**WHAT TO DO:**
(a) Return the part of the study abstract starting with "Age at Menarche and" and going on through "of UK women.", copied word for word.
(b) Answer these questions from the study abstract:
(i) How many women were in the study?
(ii) How many years of follow-up took place?
(iii) Compared with menarche at 13 years, what was the adjusted relative risk for CHD for menarche at ≥17 years?
(c) List every vascular disease outcome that the study abstract says was examined by age at menarche.

Age at Menarche and Risks of Coronary Heart and Other Vascular Diseases in a Large UK Cohort
Background—Early menarche has been associated with increased risk of coronary heart disease (CHD) but most studies were relatively small and could not assess risk across a wide range of menarcheal ages; few have examined associations with other vascular diseases. We examined coronary, cerebrovascular and hypertensive disease risks by age at menarche in a large prospective study of UK women.
Methods and Results—In 1.2 million women (mean age=56 [SD5] years) without prior heart disease, stroke, or cancer, menarcheal age was reported to be 13 years by 25%; ≤10 years by 4%; and ≥17 years by 1%. After 11.6 years of follow-up, 73,378 women had first hospitalization or death for CHD; 25,426 for cerebrovascular disease; and 249,426 for hypertensive disease. Using Cox regression, we calculated relative risks for each vascular outcome by single year of menarcheal age. The relationship was U-shaped for CHD: compared to women with menarche at 13 years, the adjusted relative risk for CHD for menarche at ≤10 years was 1.27 (95% CI 1.22 to 1.31; P<0.0001); and for menarche at ≥17 years was 1.23 (95% CI 1.16 to 1.30; P<0.0001). U-shaped relationships were also seen for cerebrovascular and hypertensive disease, although the magnitudes of these risks for early and late menarche were smaller than those for CHD.

**DATASET ENTRIES:**
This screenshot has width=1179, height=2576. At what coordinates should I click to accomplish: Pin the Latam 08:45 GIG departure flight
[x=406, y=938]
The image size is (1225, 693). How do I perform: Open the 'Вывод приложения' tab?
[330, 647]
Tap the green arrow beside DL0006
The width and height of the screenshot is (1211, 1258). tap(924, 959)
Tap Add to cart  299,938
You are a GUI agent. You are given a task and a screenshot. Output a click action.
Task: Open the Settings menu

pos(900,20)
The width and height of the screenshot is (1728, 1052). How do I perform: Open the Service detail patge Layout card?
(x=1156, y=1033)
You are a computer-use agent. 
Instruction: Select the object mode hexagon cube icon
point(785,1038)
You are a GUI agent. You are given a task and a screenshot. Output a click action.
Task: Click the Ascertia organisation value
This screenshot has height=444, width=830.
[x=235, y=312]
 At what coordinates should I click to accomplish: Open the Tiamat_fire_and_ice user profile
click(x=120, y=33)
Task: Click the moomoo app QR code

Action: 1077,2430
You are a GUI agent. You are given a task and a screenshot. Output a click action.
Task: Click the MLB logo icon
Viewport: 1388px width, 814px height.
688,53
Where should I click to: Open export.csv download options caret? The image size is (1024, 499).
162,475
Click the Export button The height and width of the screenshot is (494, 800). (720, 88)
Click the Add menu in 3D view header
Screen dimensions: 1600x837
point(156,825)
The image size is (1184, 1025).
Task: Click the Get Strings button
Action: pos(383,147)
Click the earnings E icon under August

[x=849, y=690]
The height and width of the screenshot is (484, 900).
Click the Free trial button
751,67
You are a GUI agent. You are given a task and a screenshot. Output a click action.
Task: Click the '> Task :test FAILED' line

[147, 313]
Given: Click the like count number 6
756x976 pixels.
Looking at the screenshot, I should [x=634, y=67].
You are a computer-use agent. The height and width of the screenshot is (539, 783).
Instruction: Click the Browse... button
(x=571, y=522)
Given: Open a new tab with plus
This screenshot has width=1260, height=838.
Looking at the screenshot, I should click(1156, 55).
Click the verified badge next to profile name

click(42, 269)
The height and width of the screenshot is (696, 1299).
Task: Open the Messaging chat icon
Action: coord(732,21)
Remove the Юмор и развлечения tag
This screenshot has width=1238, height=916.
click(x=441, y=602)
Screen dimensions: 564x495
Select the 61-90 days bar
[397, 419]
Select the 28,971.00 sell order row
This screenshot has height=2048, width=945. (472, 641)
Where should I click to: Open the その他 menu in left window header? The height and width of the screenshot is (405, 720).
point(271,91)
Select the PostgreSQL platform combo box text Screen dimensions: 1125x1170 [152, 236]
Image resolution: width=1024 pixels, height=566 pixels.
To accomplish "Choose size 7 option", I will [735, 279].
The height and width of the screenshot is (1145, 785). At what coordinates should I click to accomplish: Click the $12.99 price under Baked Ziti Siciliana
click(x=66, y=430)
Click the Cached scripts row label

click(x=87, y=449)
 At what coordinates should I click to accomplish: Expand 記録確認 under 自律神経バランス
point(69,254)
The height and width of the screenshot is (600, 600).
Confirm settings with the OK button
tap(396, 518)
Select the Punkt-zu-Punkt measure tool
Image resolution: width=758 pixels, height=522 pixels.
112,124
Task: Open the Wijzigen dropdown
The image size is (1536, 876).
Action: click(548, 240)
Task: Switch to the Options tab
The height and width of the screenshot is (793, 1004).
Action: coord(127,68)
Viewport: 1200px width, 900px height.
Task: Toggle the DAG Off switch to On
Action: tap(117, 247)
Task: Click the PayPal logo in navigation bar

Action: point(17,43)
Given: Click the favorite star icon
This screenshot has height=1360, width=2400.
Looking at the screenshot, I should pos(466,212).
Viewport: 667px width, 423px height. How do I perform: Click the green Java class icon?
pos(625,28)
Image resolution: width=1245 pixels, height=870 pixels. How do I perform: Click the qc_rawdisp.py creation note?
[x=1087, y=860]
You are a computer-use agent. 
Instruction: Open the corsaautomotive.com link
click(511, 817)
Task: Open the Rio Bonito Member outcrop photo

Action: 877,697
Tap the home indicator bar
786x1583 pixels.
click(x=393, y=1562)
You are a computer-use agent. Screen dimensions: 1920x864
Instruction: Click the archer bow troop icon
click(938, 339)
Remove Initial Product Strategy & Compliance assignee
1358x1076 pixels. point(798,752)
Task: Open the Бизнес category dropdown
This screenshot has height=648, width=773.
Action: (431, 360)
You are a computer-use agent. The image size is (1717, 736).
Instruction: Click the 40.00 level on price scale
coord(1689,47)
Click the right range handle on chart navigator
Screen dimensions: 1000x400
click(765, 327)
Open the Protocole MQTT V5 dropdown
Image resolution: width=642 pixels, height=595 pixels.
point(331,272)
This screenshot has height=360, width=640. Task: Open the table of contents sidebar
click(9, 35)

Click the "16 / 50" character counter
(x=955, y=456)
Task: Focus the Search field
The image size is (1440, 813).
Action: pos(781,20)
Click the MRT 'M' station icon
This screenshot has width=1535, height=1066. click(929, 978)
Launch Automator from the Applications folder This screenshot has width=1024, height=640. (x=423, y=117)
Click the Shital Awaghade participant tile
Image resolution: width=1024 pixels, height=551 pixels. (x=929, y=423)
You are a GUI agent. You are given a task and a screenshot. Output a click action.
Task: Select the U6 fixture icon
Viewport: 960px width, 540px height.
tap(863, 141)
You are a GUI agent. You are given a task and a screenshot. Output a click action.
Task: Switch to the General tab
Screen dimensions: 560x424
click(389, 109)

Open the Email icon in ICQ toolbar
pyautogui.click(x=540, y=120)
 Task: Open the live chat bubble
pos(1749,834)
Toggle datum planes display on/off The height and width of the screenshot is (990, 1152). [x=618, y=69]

**ANSWERS BY ITEM:**
(a)
Age at Menarche and Risks of Coronary Heart and Other Vascular Diseases in a Large UK Cohort
Background—Early menarche has been associated with increased risk of coronary heart disease (CHD) but most studies were relatively small and could not assess risk across a wide range of menarcheal ages; few have examined associations with other vascular diseases. We examined coronary, cerebrovascular and hypertensive disease risks by age at menarche in a large prospective study of UK women.

(b)
(i) 1.2 million
(ii) 11.6 years
(iii) 1.23 (95% CI 1.16 to 1.30)

(c)
Coronary heart disease (CHD)
Cerebrovascular disease
Hypertensive disease